-- START OF RECORDS FOR THIS TASK --

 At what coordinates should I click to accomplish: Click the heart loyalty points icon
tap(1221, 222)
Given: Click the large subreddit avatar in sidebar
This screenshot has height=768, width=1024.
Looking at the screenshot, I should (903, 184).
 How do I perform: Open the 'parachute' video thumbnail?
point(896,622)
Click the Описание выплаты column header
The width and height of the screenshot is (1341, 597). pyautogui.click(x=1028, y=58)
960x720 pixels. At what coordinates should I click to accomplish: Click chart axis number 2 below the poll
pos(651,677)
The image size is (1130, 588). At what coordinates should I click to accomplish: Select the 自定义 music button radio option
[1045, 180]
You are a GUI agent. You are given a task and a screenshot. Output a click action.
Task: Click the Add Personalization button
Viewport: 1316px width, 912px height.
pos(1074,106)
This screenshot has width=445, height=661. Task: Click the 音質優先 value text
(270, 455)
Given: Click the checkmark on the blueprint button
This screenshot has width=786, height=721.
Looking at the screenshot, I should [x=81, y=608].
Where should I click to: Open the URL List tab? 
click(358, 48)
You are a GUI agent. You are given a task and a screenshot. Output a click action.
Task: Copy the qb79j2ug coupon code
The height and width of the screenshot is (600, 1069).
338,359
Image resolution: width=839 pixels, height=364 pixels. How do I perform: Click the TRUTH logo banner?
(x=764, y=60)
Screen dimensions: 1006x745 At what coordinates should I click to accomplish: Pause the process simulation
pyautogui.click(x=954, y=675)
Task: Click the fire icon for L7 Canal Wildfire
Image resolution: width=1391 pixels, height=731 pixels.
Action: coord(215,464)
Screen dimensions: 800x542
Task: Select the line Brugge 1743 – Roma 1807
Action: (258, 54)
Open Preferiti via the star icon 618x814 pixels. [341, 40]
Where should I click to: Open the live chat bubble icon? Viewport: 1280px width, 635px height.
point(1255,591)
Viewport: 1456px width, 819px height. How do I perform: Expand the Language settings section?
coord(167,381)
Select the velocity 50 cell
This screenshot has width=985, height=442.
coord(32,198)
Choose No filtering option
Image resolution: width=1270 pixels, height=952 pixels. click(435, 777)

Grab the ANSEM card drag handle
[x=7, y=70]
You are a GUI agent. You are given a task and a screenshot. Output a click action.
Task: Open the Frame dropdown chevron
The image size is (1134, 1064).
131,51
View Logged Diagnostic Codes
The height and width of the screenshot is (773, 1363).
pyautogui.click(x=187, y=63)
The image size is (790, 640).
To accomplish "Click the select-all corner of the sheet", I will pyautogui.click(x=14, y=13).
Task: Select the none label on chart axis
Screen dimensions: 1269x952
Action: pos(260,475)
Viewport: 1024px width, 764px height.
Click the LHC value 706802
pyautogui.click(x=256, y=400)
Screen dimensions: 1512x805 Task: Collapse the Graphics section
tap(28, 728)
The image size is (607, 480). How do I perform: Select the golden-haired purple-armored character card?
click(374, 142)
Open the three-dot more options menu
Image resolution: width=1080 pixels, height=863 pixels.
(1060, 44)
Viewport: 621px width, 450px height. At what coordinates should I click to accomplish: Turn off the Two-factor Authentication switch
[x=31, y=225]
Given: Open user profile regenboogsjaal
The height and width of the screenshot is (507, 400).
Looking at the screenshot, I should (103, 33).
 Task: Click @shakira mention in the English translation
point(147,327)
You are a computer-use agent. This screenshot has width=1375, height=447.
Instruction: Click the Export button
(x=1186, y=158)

-- END OF RECORDS FOR THIS TASK --

> **PROBLEM TO SOLVE**:
Convert every line of the rows above into a JSON list of strings, one string per line, omitting blank lines.

> **SOLUTION FOR THIS EXERCISE**:
[
  " At what coordinates should I click to accomplish: Click the heart loyalty points icon",
  "tap(1221, 222)",
  "Given: Click the large subreddit avatar in sidebar",
  "This screenshot has height=768, width=1024.",
  "Looking at the screenshot, I should (903, 184).",
  " How do I perform: Open the 'parachute' video thumbnail?",
  "point(896,622)",
  "Click the Описание выплаты column header",
  "The width and height of the screenshot is (1341, 597). pyautogui.click(x=1028, y=58)",
  "960x720 pixels. At what coordinates should I click to accomplish: Click chart axis number 2 below the poll",
  "pos(651,677)",
  "The image size is (1130, 588). At what coordinates should I click to accomplish: Select the 自定义 music button radio option",
  "[1045, 180]",
  "You are a GUI agent. You are given a task and a screenshot. Output a click action.",
  "Task: Click the Add Personalization button",
  "Viewport: 1316px width, 912px height.",
  "pos(1074,106)",
  "This screenshot has width=445, height=661. Task: Click the 音質優先 value text",
  "(270, 455)",
  "Given: Click the checkmark on the blueprint button",
  "This screenshot has width=786, height=721.",
  "Looking at the screenshot, I should [x=81, y=608].",
  "Where should I click to: Open the URL List tab? ",
  "click(358, 48)",
  "You are a GUI agent. You are given a task and a screenshot. Output a click action.",
  "Task: Copy the qb79j2ug coupon code",
  "The height and width of the screenshot is (600, 1069).",
  "338,359",
  "Image resolution: width=839 pixels, height=364 pixels. How do I perform: Click the TRUTH logo banner?",
  "(x=764, y=60)",
  "Screen dimensions: 1006x745 At what coordinates should I click to accomplish: Pause the process simulation",
  "pyautogui.click(x=954, y=675)",
  "Task: Click the fire icon for L7 Canal Wildfire",
  "Image resolution: width=1391 pixels, height=731 pixels.",
  "Action: coord(215,464)",
  "Screen dimensions: 800x542",
  "Task: Select the line Brugge 1743 – Roma 1807",
  "Action: (258, 54)",
  "Open Preferiti via the star icon 618x814 pixels. [341, 40]",
  "Where should I click to: Open the live chat bubble icon? Viewport: 1280px width, 635px height.",
  "point(1255,591)",
  "Viewport: 1456px width, 819px height. How do I perform: Expand the Language settings section?",
  "coord(167,381)",
  "Select the velocity 50 cell",
  "This screenshot has width=985, height=442.",
  "coord(32,198)",
  "Choose No filtering option",
  "Image resolution: width=1270 pixels, height=952 pixels. click(435, 777)",
  "Grab the ANSEM card drag handle",
  "[x=7, y=70]",
  "You are a GUI agent. You are given a task and a screenshot. Output a click action.",
  "Task: Open the Frame dropdown chevron",
  "The image size is (1134, 1064).",
  "131,51",
  "View Logged Diagnostic Codes",
  "The height and width of the screenshot is (773, 1363).",
  "pyautogui.click(x=187, y=63)",
  "The image size is (790, 640).",
  "To accomplish \"Click the select-all corner of the sheet\", I will pyautogui.click(x=14, y=13).",
  "Task: Select the none label on chart axis",
  "Screen dimensions: 1269x952",
  "Action: pos(260,475)",
  "Viewport: 1024px width, 764px height.",
  "Click the LHC value 706802",
  "pyautogui.click(x=256, y=400)",
  "Screen dimensions: 1512x805 Task: Collapse the Graphics section",
  "tap(28, 728)",
  "The image size is (607, 480). How do I perform: Select the golden-haired purple-armored character card?",
  "click(374, 142)",
  "Open the three-dot more options menu",
  "Image resolution: width=1080 pixels, height=863 pixels.",
  "(1060, 44)",
  "Viewport: 621px width, 450px height. At what coordinates should I click to accomplish: Turn off the Two-factor Authentication switch",
  "[x=31, y=225]",
  "Given: Open user profile regenboogsjaal",
  "The height and width of the screenshot is (507, 400).",
  "Looking at the screenshot, I should (103, 33).",
  " Task: Click @shakira mention in the English translation",
  "point(147,327)",
  "You are a computer-use agent. This screenshot has width=1375, height=447.",
  "Instruction: Click the Export button",
  "(x=1186, y=158)"
]